1. **Finding `f'(x)`:**
When we have a power series, finding its derivative (`f'(x)`) is super easy! You just take the derivative of each term, just like you would for a regular polynomial.
`f(x) = x/sqrt(1) + x^2/sqrt(2) + x^3/sqrt(3) + ...`
`f'(x) = d/dx (x/sqrt(1)) + d/dx (x^2/sqrt(2)) + d/dx (x^3/sqrt(3)) + ...`
`f'(x) = 1/sqrt(1) + 2x/sqrt(2) + 3x^2/sqrt(3) + ...`
In summation notation, if `f(x) = sum (x^n / sqrt(n))`, then:
`f'(x) = sum (n * x^(n-1) / sqrt(n))` (starting from `n=1` because the `n=0` term would be a constant, and its derivative is 0, but our series starts from `n=1`)
We can simplify `n / sqrt(n)` to `sqrt(n)`.
So, `f'(x) = sum (sqrt(n) * x^(n-1))` from `n=1` to infinity.

2. **Radius of Convergence for `f'(x)`:**
Here's a cool trick we learned: The radius of convergence for the derivative of a power series is *always the same* as the original series! So, `R'` should be `1`.

But the problem asks us to verify it using methods from our class (like the Ratio Test again). Let's do it!
For `f'(x) = sum (sqrt(n) * x^(n-1))`, let `c_n = sqrt(n) * x^(n-1)`.
`|(c_{n+1}) / (c_n)| = |(sqrt(n+1) * x^n) / (sqrt(n) * x^(n-1))|`
`= |x * sqrt(n+1) / sqrt(n)|`
`= |x| * sqrt((n+1) / n)`

As `n` goes to infinity, `(n+1) / n` goes to `1`. So `sqrt((n+1) / n)` goes to `1`.
The limit is `|x| * 1 = |x|`.
For convergence, `|x| < 1`. So, `R' = 1`. See? It matches!

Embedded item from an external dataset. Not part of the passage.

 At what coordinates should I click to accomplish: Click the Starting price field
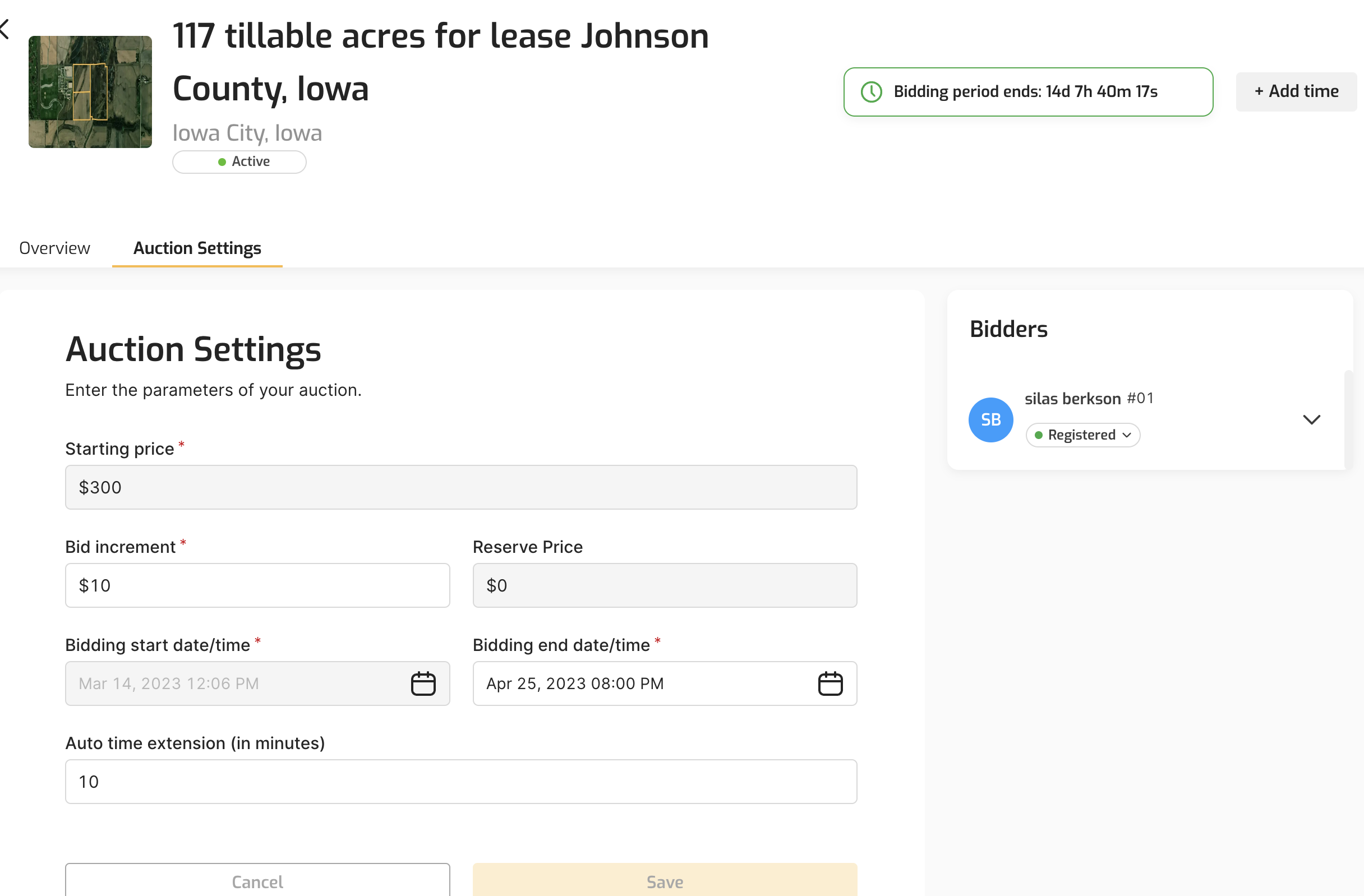tap(461, 487)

**Part (c): Finding the domain of f'**

Just like with `f(x)`, we know `f'(x)` converges for `(-1, 1)`. Now we check the endpoints for `f'(x)`:

1. **Check `x = 1`:**
If `x = 1`, our `f'(x)` series becomes `sum (sqrt(n) * 1^(n-1)) = sum (sqrt(n))`.
Think about the terms: `sqrt(1), sqrt(2), sqrt(3), ...`. These numbers keep getting bigger!
For a series to converge, its individual terms *must* go to zero. Here, `sqrt(n)` goes to infinity, not zero.
So, this series diverges at `x = 1`.

2. **Check `x = -1`:**
If `x = -1`, our `f'(x)` series becomes `sum (sqrt(n) * (-1)^(n-1))`.
This is an alternating series, but again, the terms `sqrt(n)` do not go to zero. They just keep getting bigger in absolute value (like `1, -sqrt(2), sqrt(3), -sqrt(4), ...`).
So, this series also diverges at `x = -1`.

So, the domain of `f'(x)` is `(-1, 1)`. It does not include either endpoint.